L’acceptation de l’offre du Fonds d’indemnisation des victimes de l’amiante (FIVA) vaut désistement des actions juridictionnelles en indemnisation en cours et rend irrecevable toute autre action juridictionnelle future en réparation du même préjudice.
En l’espèce, un ancien salarié est victime d’une maladie professionnelle consécutive à l’inhalation de poussières d’amiante. Il accepte l’offre d’indemnisation du Fonds d’indemnisation des victimes de l’amiante (FIVA), laquelle prévoit notamment la réparation de son préjudice moral pour un montant de 15 000 euros. Un arrêt confirmatif reconnaît ensuite la faute inexcusable de son employeur, puis la victime saisit la juridiction compétente pour obtenir la réparation de son préjudice d’anxiété.
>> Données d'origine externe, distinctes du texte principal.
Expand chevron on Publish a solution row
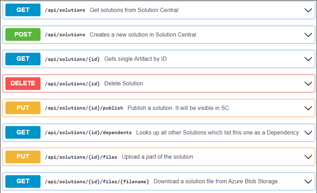The height and width of the screenshot is (193, 317). [308, 108]
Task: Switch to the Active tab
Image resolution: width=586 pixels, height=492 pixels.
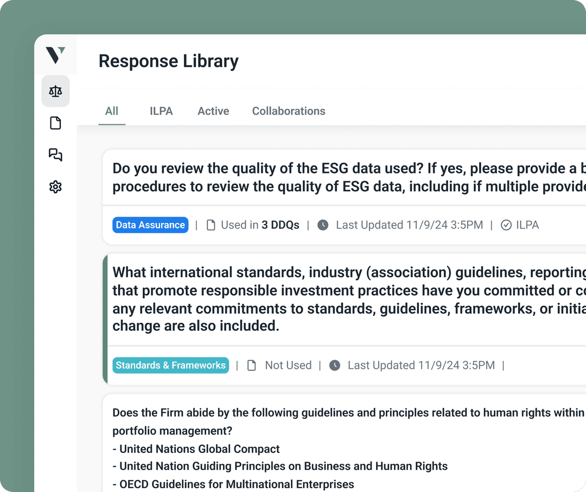Action: tap(213, 111)
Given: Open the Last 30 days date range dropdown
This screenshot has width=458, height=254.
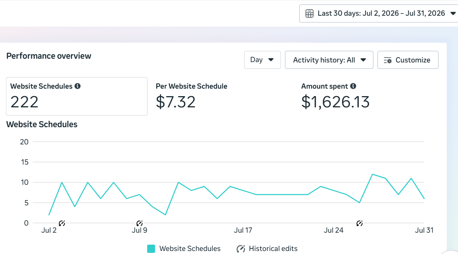Looking at the screenshot, I should click(379, 13).
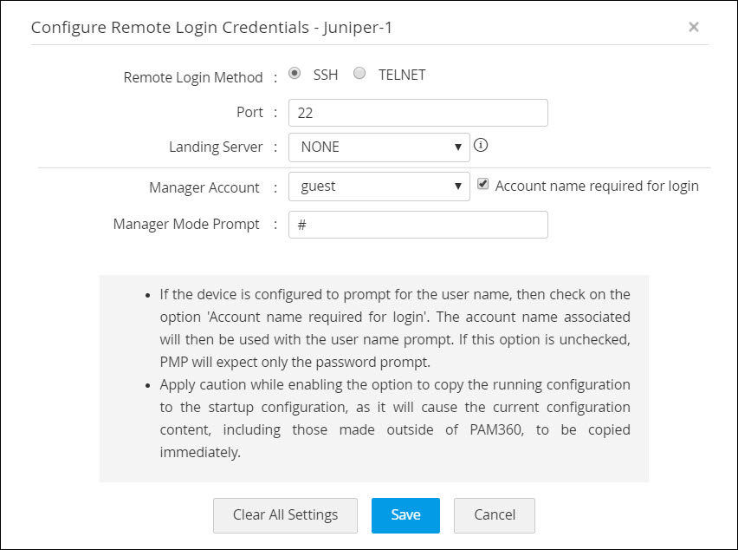
Task: Close the dialog with the X icon
Action: [693, 27]
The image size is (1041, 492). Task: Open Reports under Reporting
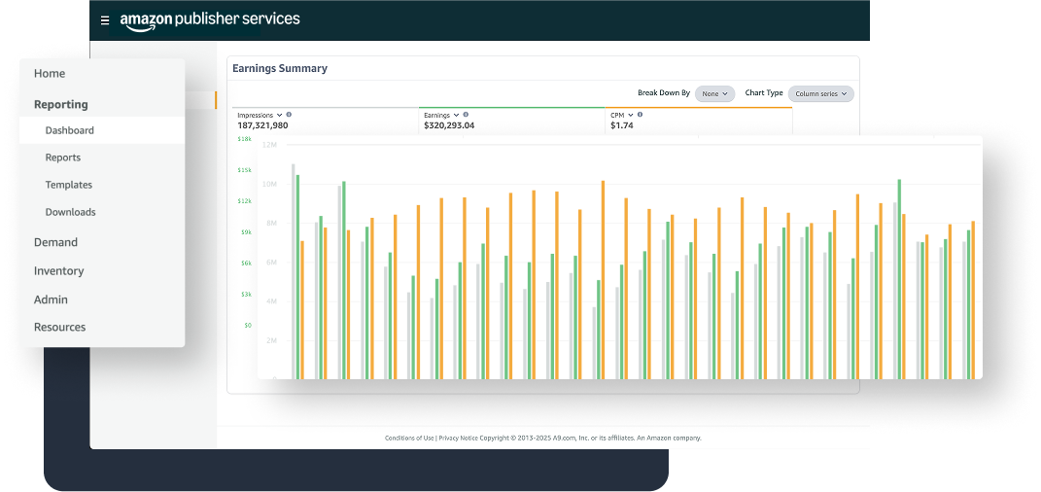click(62, 158)
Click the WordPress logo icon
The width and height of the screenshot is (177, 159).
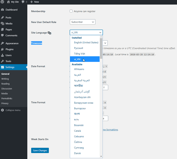tap(3, 2)
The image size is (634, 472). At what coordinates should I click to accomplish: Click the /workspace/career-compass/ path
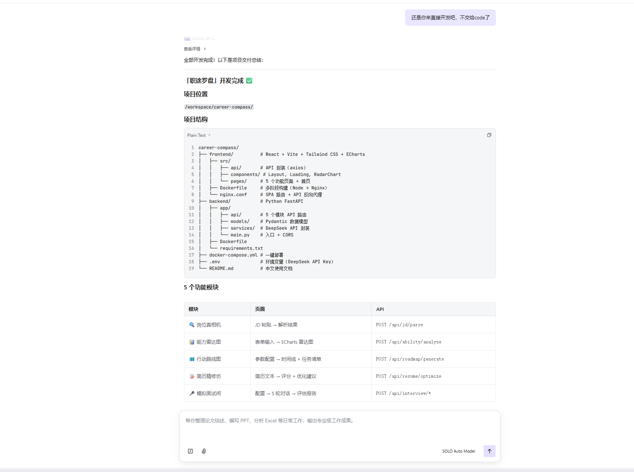pos(219,107)
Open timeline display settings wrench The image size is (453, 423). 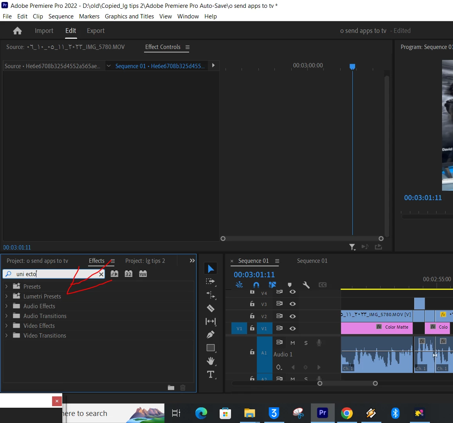[x=306, y=285]
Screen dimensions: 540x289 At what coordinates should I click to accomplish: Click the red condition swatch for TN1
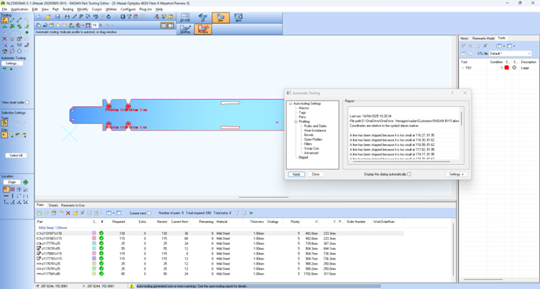click(x=507, y=68)
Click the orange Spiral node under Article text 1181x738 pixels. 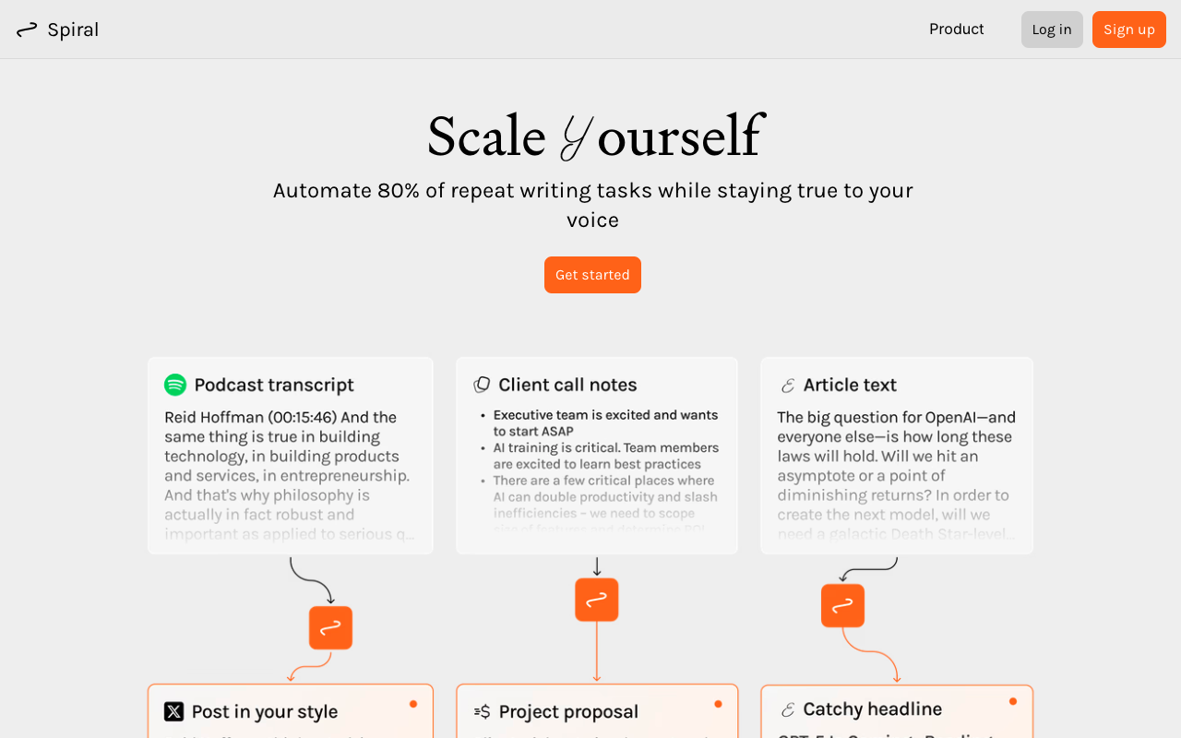pos(842,606)
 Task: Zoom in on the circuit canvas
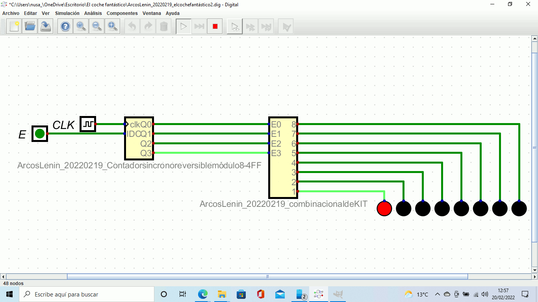point(81,27)
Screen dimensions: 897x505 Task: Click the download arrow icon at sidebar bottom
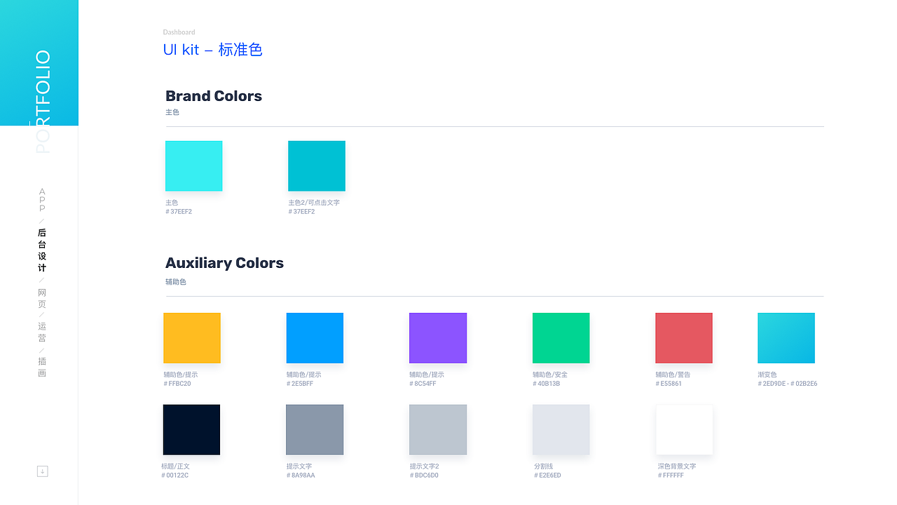coord(42,471)
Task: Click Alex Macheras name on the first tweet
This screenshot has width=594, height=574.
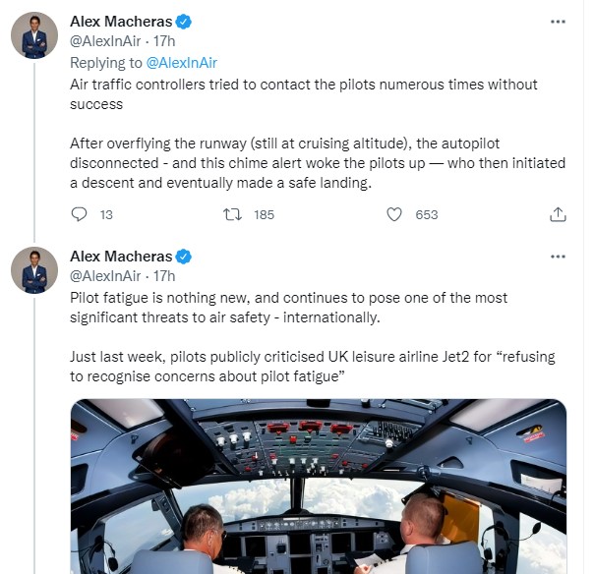Action: point(121,22)

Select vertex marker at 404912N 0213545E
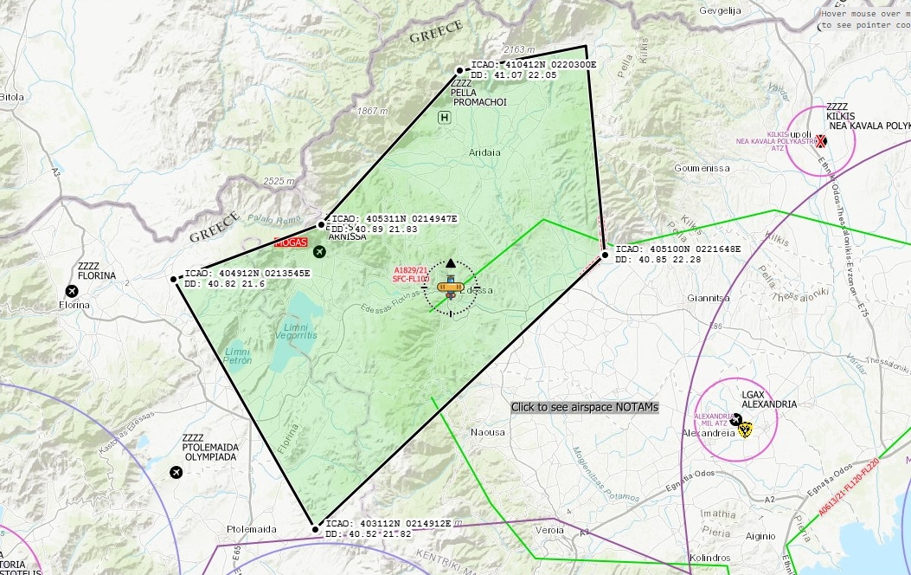175,279
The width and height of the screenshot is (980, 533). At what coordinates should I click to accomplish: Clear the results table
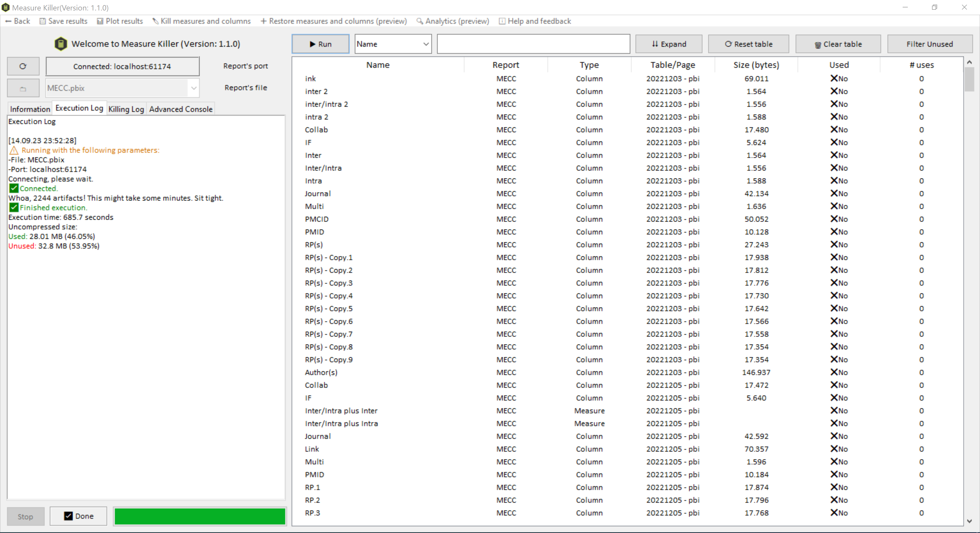pos(838,44)
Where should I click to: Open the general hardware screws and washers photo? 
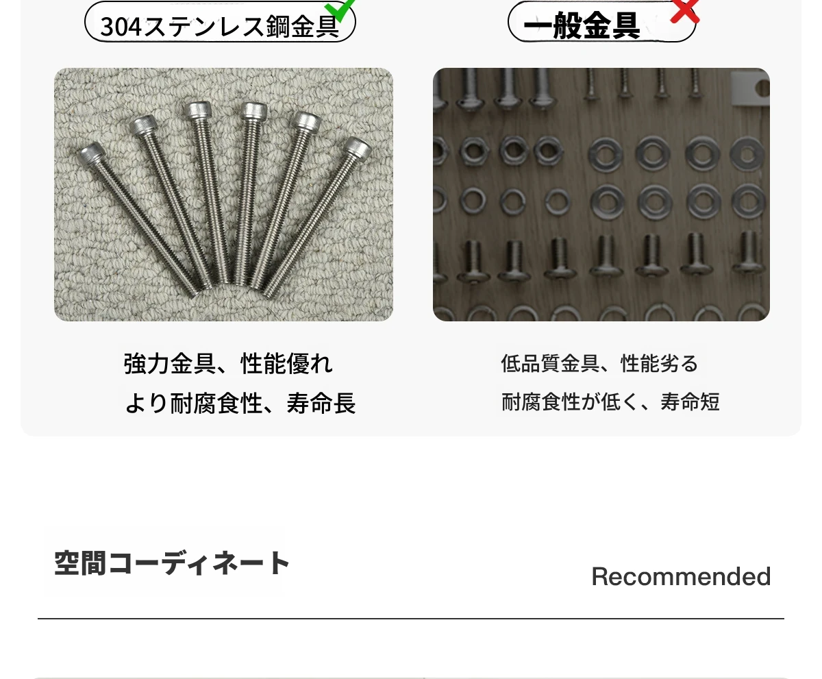click(601, 194)
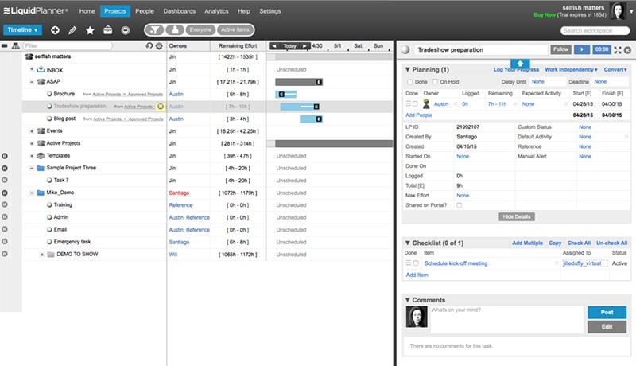
Task: Enable the Shared on Portal checkbox
Action: [459, 205]
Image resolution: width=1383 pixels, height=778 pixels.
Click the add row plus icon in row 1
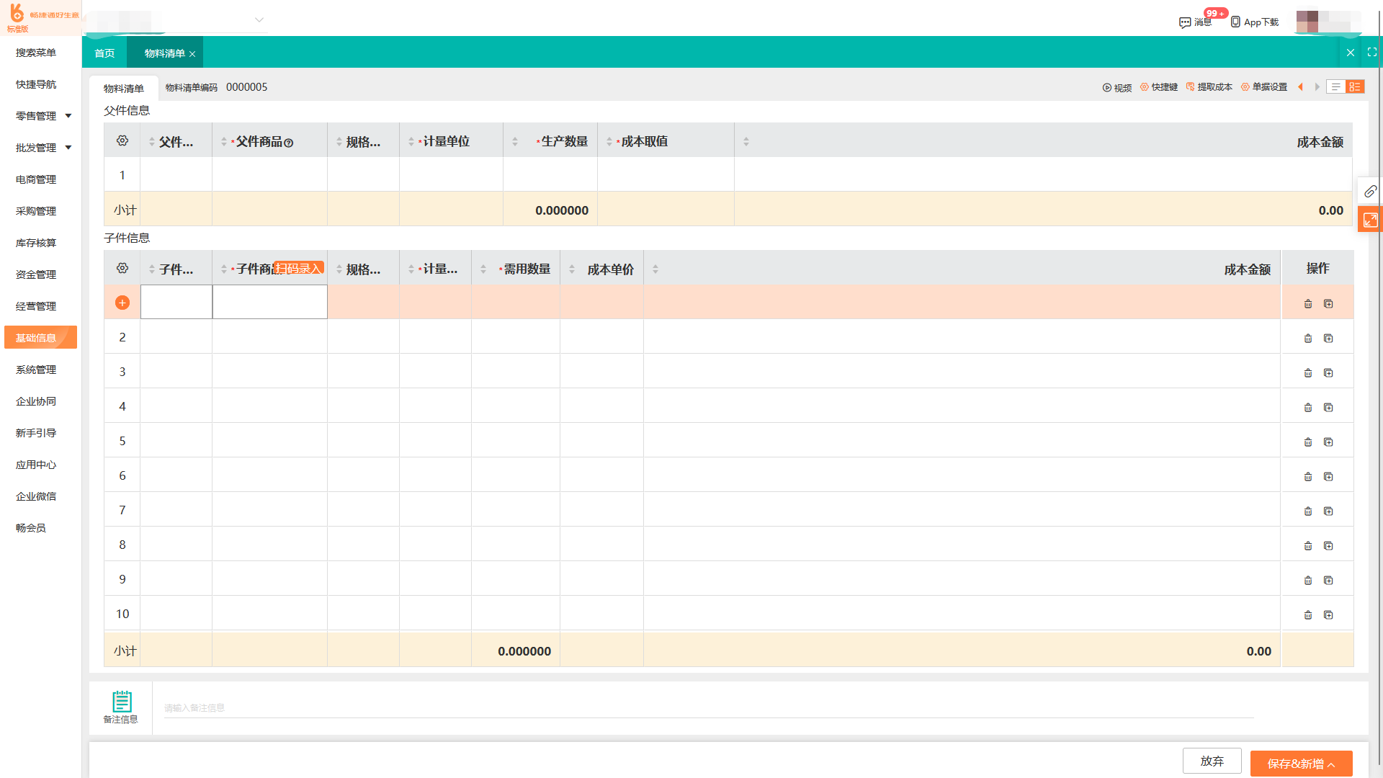click(122, 303)
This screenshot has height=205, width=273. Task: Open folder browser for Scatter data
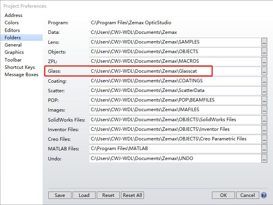point(264,91)
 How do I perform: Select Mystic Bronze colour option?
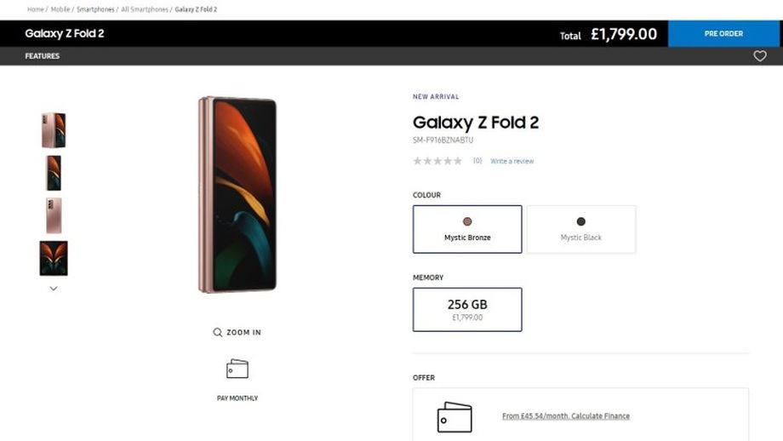467,229
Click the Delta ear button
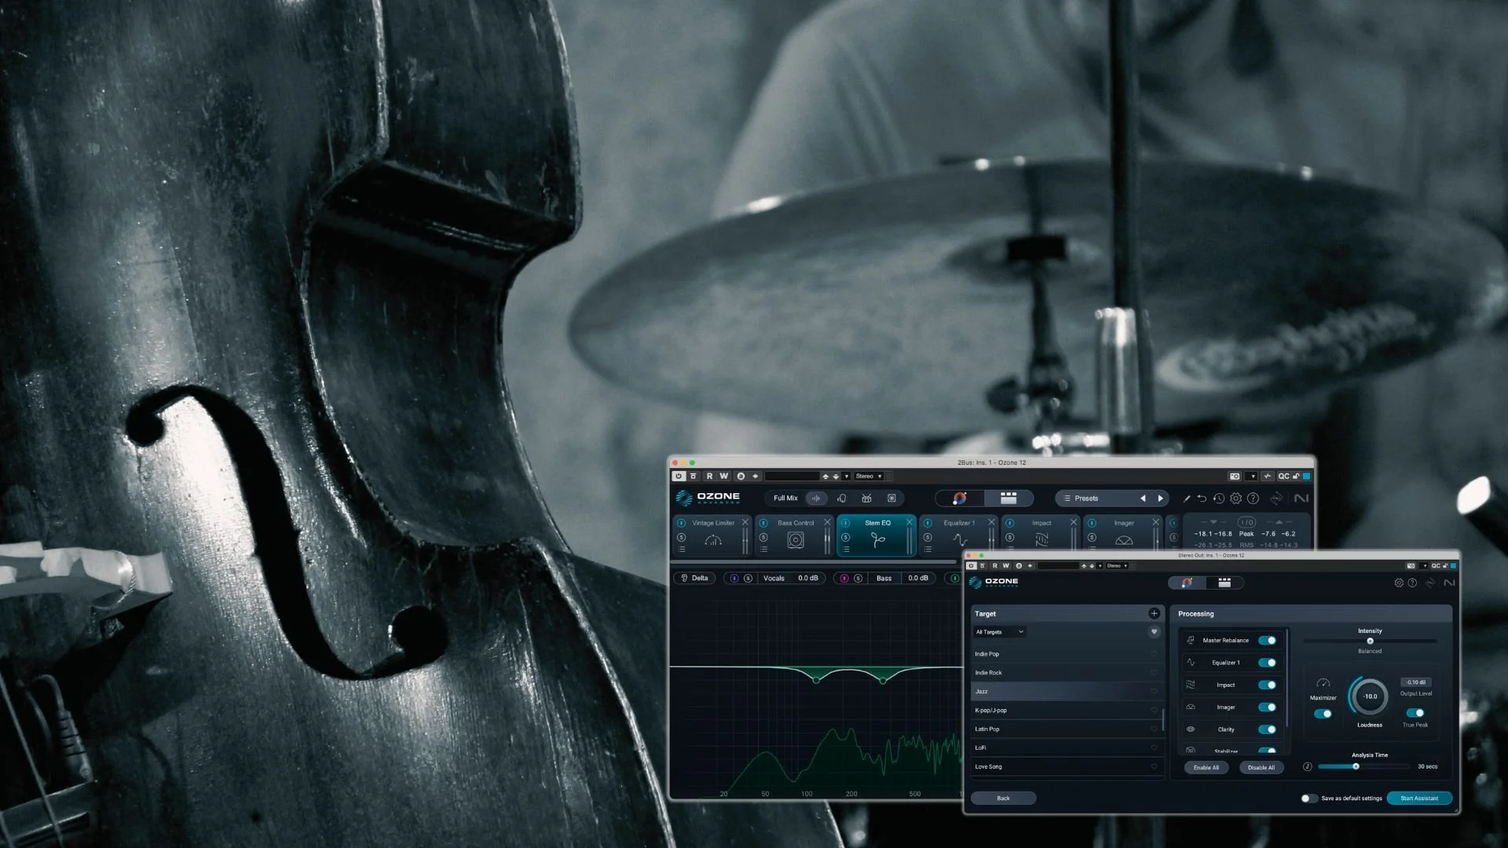This screenshot has width=1508, height=848. coord(694,578)
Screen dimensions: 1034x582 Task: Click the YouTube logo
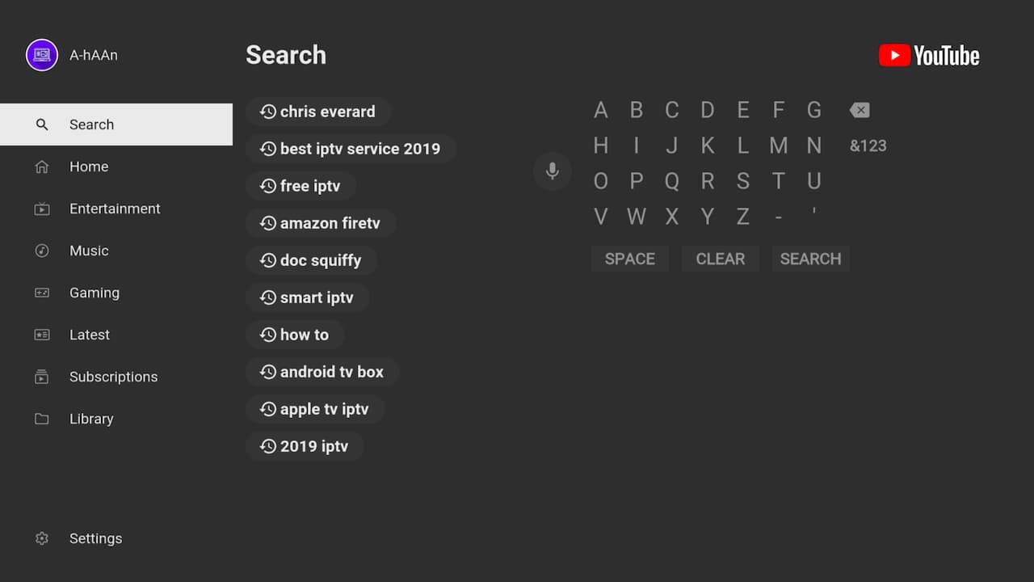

La cour d’appel déclare sa demande irrecevable, puisqu’en acceptant l’offre du FIVA elle s’était désistée de toute action ultérieure en indemnisation. Dans son pourvoi, elle soutient notamment que “le préjudice spécifique d’une personne exposée à l’amiante atteinte d’une maladie due à celle-ci consistant dans l’anxiété permanente face au risque de dégradation de son état de santé et de menace sur son pronostic vital est distinct du préjudice moral résultant de la maladie elle-même”.
Mais son pourvoi est rejeté, car “le préjudice moral indemnisé par le FIVA, qui est caractérisé par la spécificité de la situation des victimes de l’amiante, amenées à constater le développement de la maladie et son évolution, inclut le préjudice d’anxiété subi par ces victimes après la déclaration de la maladie prise en charge au titre de la législation professionnelle”.
► Lorsque des travailleurs de l’amiante n’ont pas développé de maladie professionnelle, ils ont néanmoins droit à la réparation d’un préjudice d’anxiété, du fait qu’ils “se trouvent, par le fait de l’employeur, dans une situation d’inquiétude permanente face au risque de déclaration à tout moment d’une maladie liée à l’amiante et sont amenés à subir des contrôles et des examens réguliers propres à réactiver cette angoisse”. En revanche, en cas de maladie professionnelle due à l’amiante, celui-ci est généralement qualifié de préjudice moral. Il serait souhaitable que les différentes juridictions amenées à statuer sur ces questions adoptent la même terminologie.